Philosophical Toys
A cube, topped with a cylinder, topped with a sphere – all spare lines and undecorated geometry – the tombstone of Friedrich Fröbel (1782–1852) is a curious, seemingly obsessional monument. I imagine it is the most unlikely object in the German cemetery where the inventor of kindergarten is buried. A picture of the tomb, as depicted on a commemorative card c. 1890, was among the dozens of pieces of Fröbel-related ephemera on display in ‘Philosophical Toys’. Curated by Cabinet magazine editor Sina Najafi, the show presented this historical material in conjunction with more recent quasi-pedagogical artefacts: an alphabet in origami by electrical engineer Jeannine Mosely and models constructed by amateur logician Shea Zellweger. None of the three is, properly speaking, an artist or designer. Call them inventors, maybe – innovators of educational technologies and visual languages – but all are primarily concerned with form, with hidden homologies between the way things look and how they mean.
For Fröbel, who trained as a crystallographer, geometric form was the skeleton key to the mysteries of the universe – that conceptual realm where the scientific, the aesthetic and the spiritual linked up and overlapped. Wanting to spread his theories, he chose the young and easily moulded as his subjects. Kindergarten, the revolutionary educational system he devised, was meant to introduce children to the harmonies underlying the natural world. Fröbel’s programme progressed through a series of 20 pedagogical ‘gifts’: toys and simple crafts offered for directed play.
Examples of the gifts, along with instruction manuals and photographs of classroom activities, made up the bulk of ‘Philosophical Toys’. The objects ranged from simple crocheted balls for infants to more intricate design exercises involving blocks, tiles, sticks and rings. With its cutting and weaving and assembling, kindergarten was intended to stress creativity and physicality over rote learning. (Though, to be honest, Fröbel’s finicky activities don’t really seem like much fun. The archival photos of earnest children working away on their gridded desks make the whole thing look like a sort of semi-industrialized handicraft operation.)
Whatever its Utopian and spiritual vision, kindergarten also provided lessons in abstraction – in refining forms to their most stark and basic, and then building back up from the essentials. It’s a fairly easy leap from the grids and stark rectilinear designs crafted by 19th-century kindergartners to the kind of Modernist work that appeared in the art world a few decades later. And that’s precisely the claim made by Norman Brosterman (who selected the Fröbel objects for the show) in his 1997 book Inventing Kindergarten. The study argued that Wassily Kandinsky, Le Corbusier and Piet Mondrian, among others, originally picked up their aesthetic leanings in kindergarten classrooms.
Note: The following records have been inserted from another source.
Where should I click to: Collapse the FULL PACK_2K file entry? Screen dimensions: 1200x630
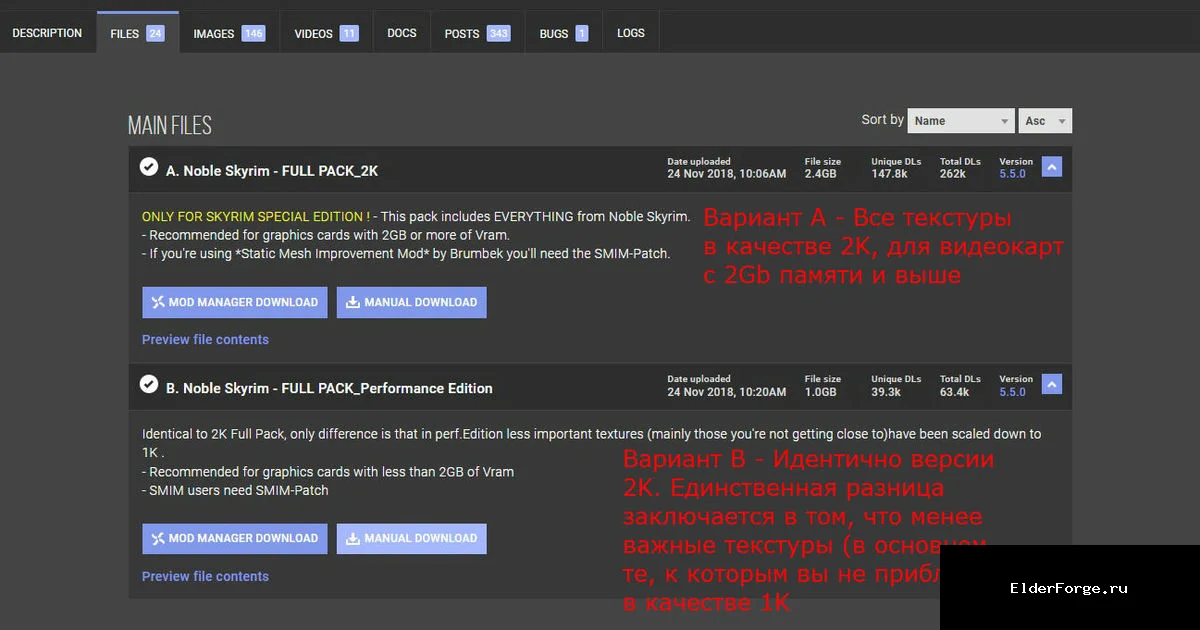1051,167
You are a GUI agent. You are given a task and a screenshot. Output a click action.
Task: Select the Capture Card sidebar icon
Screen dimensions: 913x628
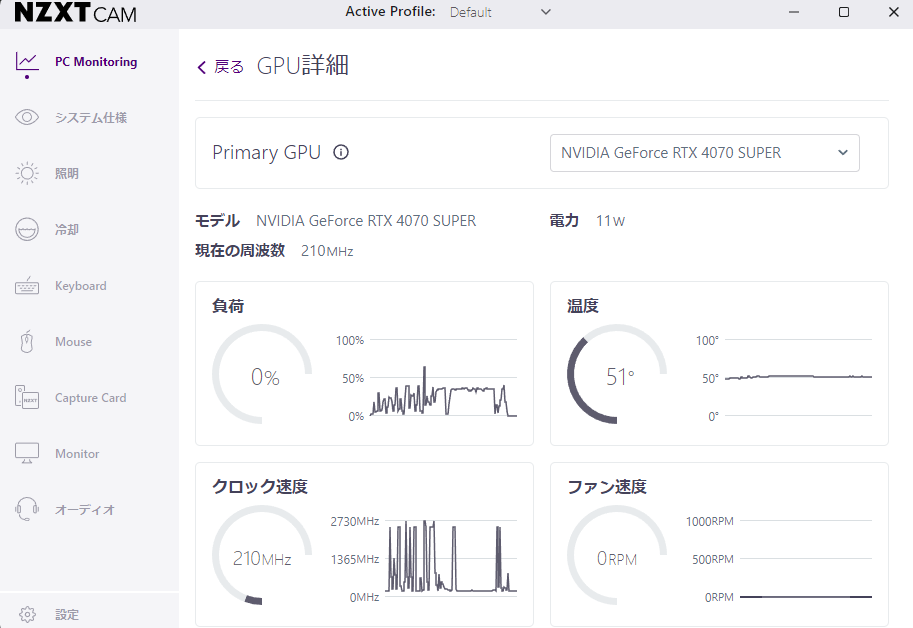(x=27, y=397)
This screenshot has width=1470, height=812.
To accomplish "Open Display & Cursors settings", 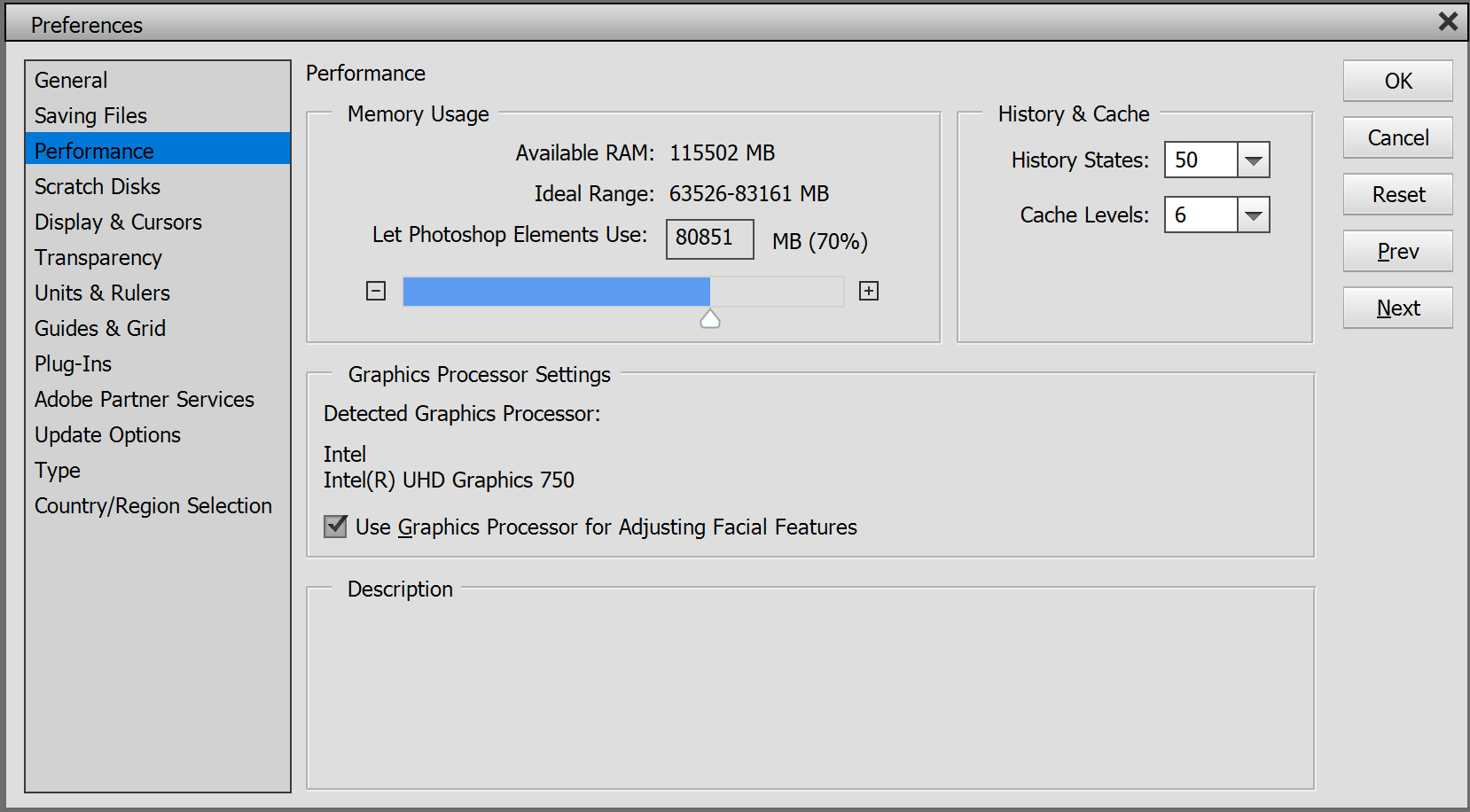I will [x=118, y=222].
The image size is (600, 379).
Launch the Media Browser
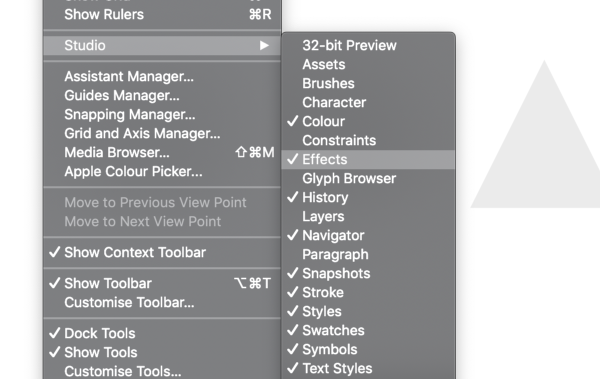[162, 152]
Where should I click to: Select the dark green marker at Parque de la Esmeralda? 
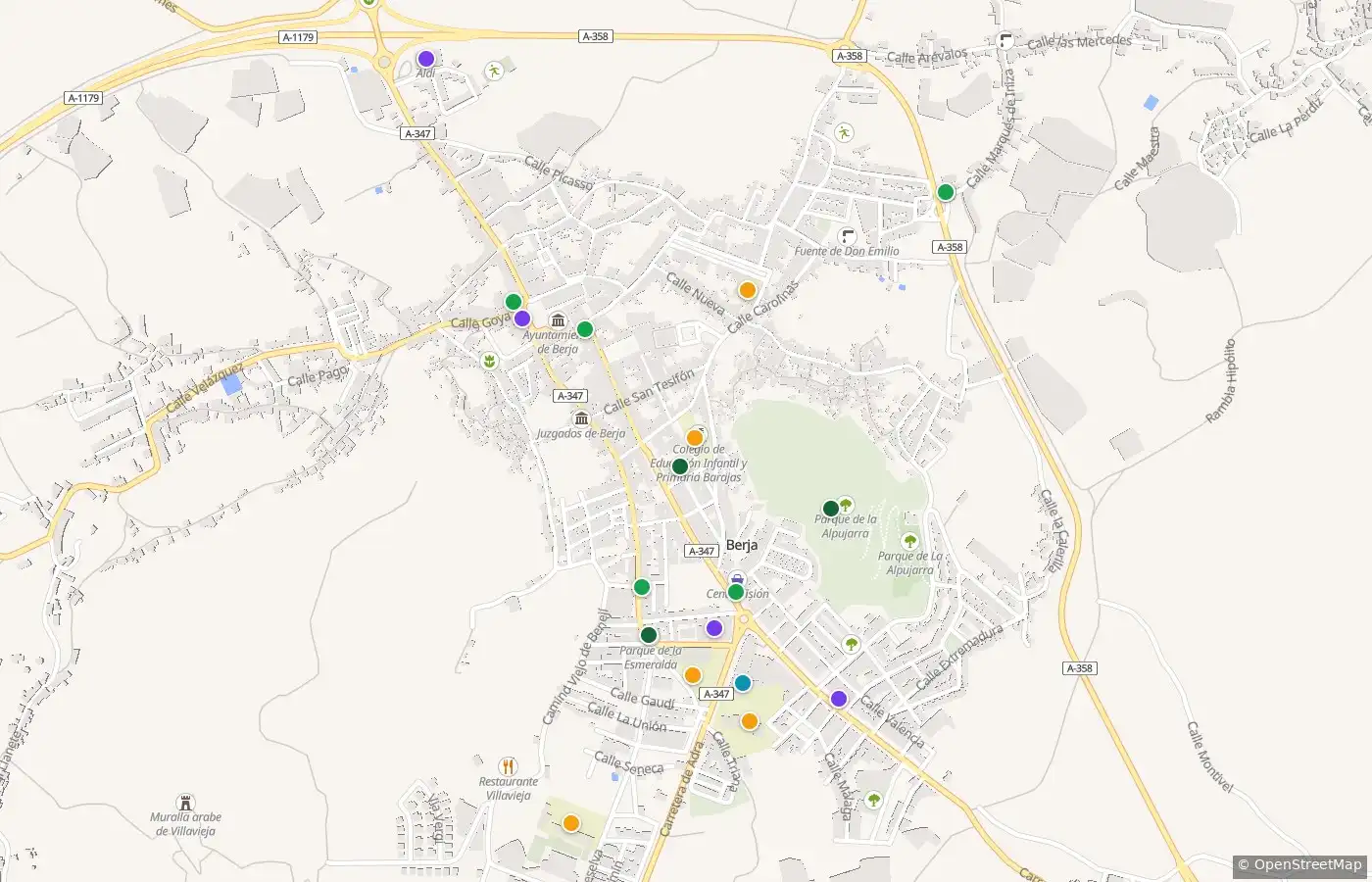click(x=649, y=635)
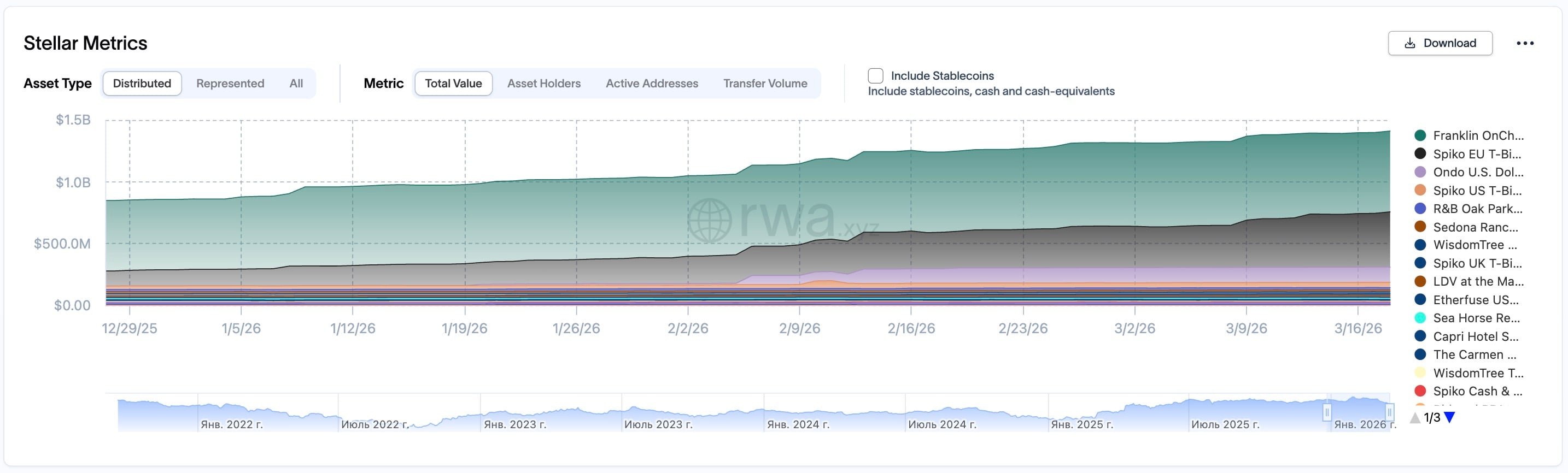Click the right range slider handle
1568x473 pixels.
(x=1389, y=412)
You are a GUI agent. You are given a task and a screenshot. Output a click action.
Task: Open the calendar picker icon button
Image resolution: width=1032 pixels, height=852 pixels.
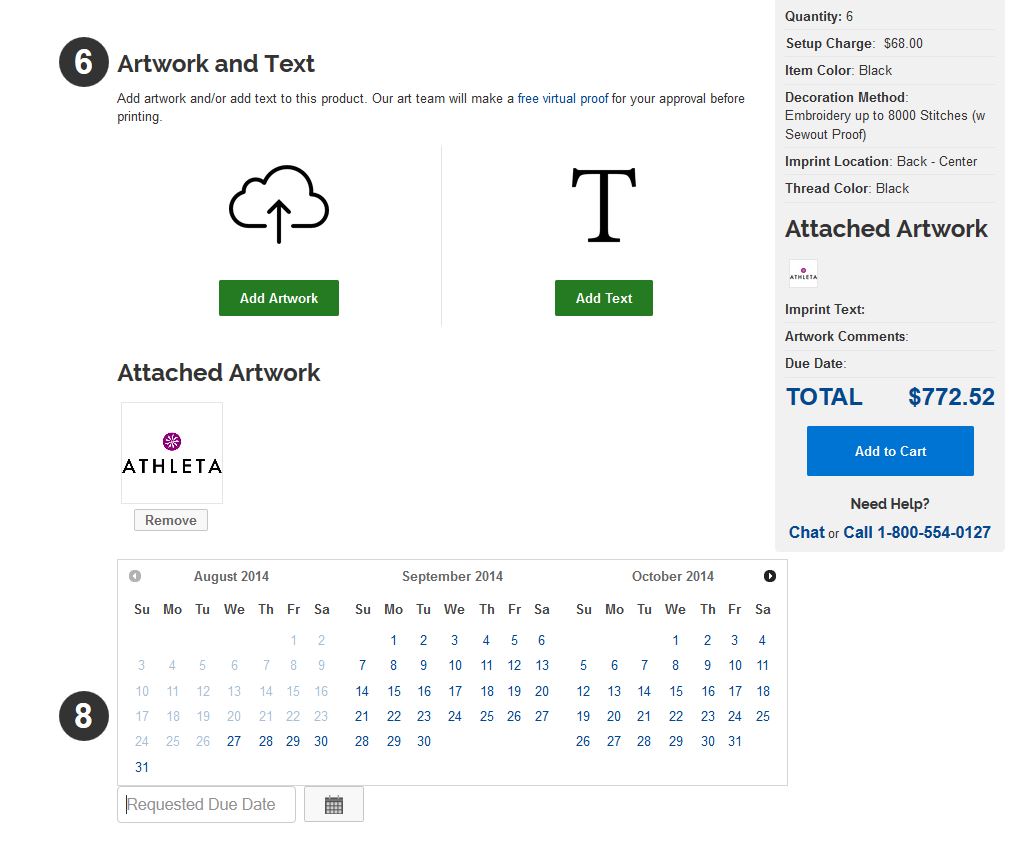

But ‘Philosophical Toys’ was not intended to advance this thesis. While Najafi, in his brief essay for the show’s brochure, referenced Brosterman’s work, no such argument was made explicit in the display itself. Nor were any of the connections between Fröbel’s system and other contemporaneous spiritual, artistic and educational movements made clear. Instead, the objects were mostly left to stand on their own, simultaneously homespun and rather strange. By suppressing history, the show ramped up the idiosyncrasy of Fröbel’s Utopian project, all the nutty specificity of his 20-step schema. If kindergarten hadn’t been so successful, it would probably seem like a crackpot idea.
Zellweger may or may not be a crackpot. (In an interview published in last summer’s Cabinet he seemed lucid and sensible, if a little disconnected from the mainstream.) From the evidence on display it was hard to tell. Described as an ‘outsider logician’ in the didactic material, the display of his work seemed designed to present him as a kind of mathematical Henry Darger. His concept, as far as one could make out, involves replacing the standard notation for symbolic logic with symbols of his own devising. The way these symbols are flipped and reversed supposedly reveals the symmetries and patterns inherent in logical operations themselves. His home-made constructions, intended to demonstrate the workings of this system, were lovely but fairly impenetrable, meant to be marvelled at more than understood. Mosely’s folded paper alphabet, meanwhile, could be read as either an elegant formal novelty or a clever parlour trick, depending on how much one cared about origami.
Taken as a whole, the effect of ‘Philosophical Toys’ was certainly less educational than any of its subjects would probably have intended. The convoluted philosophies that inspired these ‘toys’ were hinted at more than elaborated on. As such, the show occupied an odd middle ground between an earnest historical or scientific exhibition and a Museum of Jurassic Technology-type display of curiosities. Understanding was not the goal here. But the sort of thinking that spins out universes of interconnections can produce hermetic yet evocative artefacts. Like Fröbel’s strange tombstone, they are often worth looking at for their own sake.